Another reason is that local standards of care dictate one way of practicing, and there are other social and psychological obstacles, as well, he says.
Finally, the pharmaceutical industry's marketing and promotion of drugs is very effective and may guide physicians to use therapies that are not evidence-based, he adds.
3. Examine the effectiveness of more than just drugs and devices.
"Often times, people tend to think automatically of drugs and devices when thinking of comparative effectiveness, but we argue this research should encompass other levels of health delivery and organization," Alexander says.
For example, there could be a comparison of two procedures with each other, or a comparison of procedures with medications, he says.
CER could involve comparisons of different systems of care or different administrative structures, he adds.
"The reason this is important is because prescription drugs only account for 10% of our health care setting, and if you take a searchable procedure like surgery for lower back pain, the cost of that surgery dwarfs the cost of prescription drugs used to manage the condition," Alexander says.
"So we're trying to highlight how CER should be used to compare different health care strategies, at many different levels," he explains.
4. Rethink the FDA approval process.
"The historical focus of the FDA is on common harms and on evaluating drugs' efficacy against placebo," Alexander says.

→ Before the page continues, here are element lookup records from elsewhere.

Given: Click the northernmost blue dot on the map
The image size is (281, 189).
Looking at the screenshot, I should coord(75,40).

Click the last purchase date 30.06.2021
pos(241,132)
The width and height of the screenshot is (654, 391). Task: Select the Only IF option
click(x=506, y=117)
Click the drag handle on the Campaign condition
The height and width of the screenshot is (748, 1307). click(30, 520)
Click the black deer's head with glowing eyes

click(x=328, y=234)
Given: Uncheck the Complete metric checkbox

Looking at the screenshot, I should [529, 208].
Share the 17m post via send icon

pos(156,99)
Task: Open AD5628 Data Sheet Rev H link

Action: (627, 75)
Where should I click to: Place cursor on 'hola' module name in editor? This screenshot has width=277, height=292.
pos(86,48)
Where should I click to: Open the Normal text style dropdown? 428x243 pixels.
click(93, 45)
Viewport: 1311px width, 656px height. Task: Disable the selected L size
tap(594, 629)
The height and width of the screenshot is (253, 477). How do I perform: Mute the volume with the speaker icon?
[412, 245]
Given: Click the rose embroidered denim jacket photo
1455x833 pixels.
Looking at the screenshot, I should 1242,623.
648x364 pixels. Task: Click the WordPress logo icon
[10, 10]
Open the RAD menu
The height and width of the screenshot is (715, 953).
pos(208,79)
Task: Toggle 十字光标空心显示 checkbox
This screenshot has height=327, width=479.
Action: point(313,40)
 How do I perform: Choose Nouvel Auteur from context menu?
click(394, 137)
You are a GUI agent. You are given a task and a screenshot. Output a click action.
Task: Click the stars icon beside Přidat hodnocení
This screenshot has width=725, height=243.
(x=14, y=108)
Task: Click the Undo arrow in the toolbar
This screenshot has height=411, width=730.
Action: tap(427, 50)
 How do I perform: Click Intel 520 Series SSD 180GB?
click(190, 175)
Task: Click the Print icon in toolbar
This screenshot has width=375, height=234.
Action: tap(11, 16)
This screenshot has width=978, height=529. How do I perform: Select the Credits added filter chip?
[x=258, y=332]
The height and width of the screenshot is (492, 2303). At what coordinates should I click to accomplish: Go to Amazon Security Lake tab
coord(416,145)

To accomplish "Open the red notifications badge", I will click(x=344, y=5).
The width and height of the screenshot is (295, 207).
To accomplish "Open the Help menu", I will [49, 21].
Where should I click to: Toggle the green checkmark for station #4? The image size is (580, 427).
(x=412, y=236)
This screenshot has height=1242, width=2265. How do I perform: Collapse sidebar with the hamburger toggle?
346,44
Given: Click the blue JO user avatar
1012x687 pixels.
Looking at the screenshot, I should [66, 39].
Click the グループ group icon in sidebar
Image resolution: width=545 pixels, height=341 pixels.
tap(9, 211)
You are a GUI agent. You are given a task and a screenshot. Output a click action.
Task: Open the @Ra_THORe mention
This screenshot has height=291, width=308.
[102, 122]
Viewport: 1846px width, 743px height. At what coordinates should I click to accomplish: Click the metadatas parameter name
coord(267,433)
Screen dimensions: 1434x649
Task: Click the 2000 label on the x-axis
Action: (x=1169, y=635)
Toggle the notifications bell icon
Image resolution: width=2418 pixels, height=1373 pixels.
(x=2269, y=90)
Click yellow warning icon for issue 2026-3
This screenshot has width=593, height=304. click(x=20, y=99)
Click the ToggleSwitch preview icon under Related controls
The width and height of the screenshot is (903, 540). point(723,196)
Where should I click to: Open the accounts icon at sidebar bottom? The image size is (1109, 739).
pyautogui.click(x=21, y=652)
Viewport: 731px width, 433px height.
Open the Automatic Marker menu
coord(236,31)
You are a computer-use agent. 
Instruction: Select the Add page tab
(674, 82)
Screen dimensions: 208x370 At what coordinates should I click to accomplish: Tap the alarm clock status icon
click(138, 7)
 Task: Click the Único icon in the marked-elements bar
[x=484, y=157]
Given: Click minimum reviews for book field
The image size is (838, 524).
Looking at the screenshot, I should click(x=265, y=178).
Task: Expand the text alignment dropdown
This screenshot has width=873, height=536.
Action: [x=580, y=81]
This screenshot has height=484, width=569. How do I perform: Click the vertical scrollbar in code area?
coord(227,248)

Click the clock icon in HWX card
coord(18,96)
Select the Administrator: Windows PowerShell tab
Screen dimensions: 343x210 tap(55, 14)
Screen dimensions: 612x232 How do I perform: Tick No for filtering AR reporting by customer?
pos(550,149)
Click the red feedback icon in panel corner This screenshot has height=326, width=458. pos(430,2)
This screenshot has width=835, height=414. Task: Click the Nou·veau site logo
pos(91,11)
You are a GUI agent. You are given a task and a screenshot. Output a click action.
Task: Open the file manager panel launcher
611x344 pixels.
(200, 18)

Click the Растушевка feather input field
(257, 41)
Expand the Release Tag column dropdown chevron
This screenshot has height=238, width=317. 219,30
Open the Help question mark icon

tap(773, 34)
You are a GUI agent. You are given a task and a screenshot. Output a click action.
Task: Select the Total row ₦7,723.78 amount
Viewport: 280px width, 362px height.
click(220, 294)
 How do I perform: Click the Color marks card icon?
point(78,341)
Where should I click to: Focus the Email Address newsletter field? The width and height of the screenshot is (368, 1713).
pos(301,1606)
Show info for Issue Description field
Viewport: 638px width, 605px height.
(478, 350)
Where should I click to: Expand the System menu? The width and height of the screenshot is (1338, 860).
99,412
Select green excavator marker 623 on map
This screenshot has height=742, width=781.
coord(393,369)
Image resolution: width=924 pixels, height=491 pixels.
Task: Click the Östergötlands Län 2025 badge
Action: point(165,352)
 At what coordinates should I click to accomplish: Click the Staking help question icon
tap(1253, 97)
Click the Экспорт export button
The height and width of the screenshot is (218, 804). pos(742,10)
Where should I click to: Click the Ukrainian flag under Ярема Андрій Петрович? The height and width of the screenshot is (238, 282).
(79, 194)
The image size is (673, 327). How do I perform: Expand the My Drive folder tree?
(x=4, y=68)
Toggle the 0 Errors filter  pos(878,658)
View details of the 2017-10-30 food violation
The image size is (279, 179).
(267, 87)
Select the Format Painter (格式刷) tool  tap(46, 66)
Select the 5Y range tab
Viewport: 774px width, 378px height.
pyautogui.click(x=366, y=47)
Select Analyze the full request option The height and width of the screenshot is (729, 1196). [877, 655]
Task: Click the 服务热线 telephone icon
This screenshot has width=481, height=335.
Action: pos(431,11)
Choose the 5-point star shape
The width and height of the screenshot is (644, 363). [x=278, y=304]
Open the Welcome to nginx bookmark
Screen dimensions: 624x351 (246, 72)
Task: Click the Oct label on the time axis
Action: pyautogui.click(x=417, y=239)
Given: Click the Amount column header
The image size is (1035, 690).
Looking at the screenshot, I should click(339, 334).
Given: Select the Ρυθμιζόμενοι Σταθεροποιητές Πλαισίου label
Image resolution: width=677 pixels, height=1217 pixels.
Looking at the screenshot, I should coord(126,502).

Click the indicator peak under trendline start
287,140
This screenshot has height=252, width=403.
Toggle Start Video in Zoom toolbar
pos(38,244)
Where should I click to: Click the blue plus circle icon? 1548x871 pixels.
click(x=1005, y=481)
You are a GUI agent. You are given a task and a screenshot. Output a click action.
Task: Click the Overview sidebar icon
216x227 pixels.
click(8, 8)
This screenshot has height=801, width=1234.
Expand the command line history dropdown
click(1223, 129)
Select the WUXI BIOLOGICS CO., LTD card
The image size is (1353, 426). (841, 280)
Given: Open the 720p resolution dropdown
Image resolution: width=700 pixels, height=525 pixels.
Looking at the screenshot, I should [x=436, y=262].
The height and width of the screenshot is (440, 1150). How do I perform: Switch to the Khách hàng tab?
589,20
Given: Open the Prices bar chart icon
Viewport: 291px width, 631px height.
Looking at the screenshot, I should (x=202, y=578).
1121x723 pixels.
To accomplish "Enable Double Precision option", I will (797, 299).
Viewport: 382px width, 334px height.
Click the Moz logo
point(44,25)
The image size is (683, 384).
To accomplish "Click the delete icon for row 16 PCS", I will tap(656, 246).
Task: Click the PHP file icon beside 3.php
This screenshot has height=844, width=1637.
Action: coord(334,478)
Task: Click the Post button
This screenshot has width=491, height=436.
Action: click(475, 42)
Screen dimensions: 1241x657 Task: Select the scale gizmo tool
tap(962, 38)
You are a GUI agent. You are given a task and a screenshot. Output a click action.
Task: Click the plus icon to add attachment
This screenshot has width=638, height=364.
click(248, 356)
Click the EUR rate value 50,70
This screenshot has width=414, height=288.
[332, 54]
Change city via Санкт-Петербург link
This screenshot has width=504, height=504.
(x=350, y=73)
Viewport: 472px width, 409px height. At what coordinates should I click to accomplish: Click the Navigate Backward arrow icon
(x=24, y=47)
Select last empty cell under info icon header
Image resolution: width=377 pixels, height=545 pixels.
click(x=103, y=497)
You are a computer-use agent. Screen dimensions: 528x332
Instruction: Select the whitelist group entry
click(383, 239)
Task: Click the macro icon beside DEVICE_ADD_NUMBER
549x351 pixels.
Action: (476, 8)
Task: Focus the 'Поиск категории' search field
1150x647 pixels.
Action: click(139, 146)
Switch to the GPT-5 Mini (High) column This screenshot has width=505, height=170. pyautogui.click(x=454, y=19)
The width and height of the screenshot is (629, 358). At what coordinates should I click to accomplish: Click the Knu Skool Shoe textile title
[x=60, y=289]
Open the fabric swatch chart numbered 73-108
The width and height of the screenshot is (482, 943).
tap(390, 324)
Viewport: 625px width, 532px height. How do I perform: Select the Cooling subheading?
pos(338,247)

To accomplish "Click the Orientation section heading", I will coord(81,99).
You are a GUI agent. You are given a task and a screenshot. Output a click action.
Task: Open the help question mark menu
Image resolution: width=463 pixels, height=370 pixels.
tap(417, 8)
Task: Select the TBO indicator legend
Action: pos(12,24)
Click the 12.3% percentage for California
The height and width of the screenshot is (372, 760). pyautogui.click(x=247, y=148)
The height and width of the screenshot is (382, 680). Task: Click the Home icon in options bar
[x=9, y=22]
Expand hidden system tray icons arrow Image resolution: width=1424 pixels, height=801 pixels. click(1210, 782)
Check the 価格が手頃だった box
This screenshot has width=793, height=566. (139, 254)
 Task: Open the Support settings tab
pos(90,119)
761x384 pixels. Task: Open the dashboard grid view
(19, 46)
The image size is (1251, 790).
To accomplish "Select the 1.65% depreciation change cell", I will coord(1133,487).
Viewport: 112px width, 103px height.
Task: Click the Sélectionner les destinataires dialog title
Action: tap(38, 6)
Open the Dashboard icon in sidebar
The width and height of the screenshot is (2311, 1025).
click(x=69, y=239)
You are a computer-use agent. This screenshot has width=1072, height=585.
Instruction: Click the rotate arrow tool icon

This policy has led to drugs being studied in small and very select populations that have less comorbidity than the general populations seen by physicians.1
Also, the focus on placebo-controlled trials means that drugs that have no advantage over existing drugs can be approved for marketing without having to demonstrate why they're needed.1
"So many policymakers have called for the FDA to abandon placebo-controlled trials and move to active comparators," he says.
Any drug or device approved under this model would have been compared with alternatives already on the market, Alexander explains.
"Me-too drugs serve a valuable purpose because they force competition between members of a drug class, and in some therapeutic categories, heterogeneity exists, so they aren't entirely bad," he says. "But, nevertheless, we argue that FDA approval increasingly should use active comparators rather than placebos, if we're serious about generating [useful] data."
5. Consider not just effectiveness, but the cost of alternative treatments.
Cost-effectiveness research is controversial in the U.S. because of concerns that it will lead to people being denied care they desire or need.1
But treatments cannot be compared without a discussion of cost.
"You can't talk about value without talking about costs," Alexander says. "It's naïve to think we can only talk about effectiveness and not talk about the cost of therapy."
It won't work well to ignore the cost and expect better knowledge to improve clinical practice, he adds.
"We have to consider the cost of treatment too, and those who object to this based on their claims that it will lead to rationing are often alarmists," Alexander says. "Or they are overlooking the fact that rationing is taking place every day in our health care system."
Reference
- Alexander GC, Stafford RS. Does comparative effectiveness have a comparative edge? JAMA. 2009;301(23):2488-2490.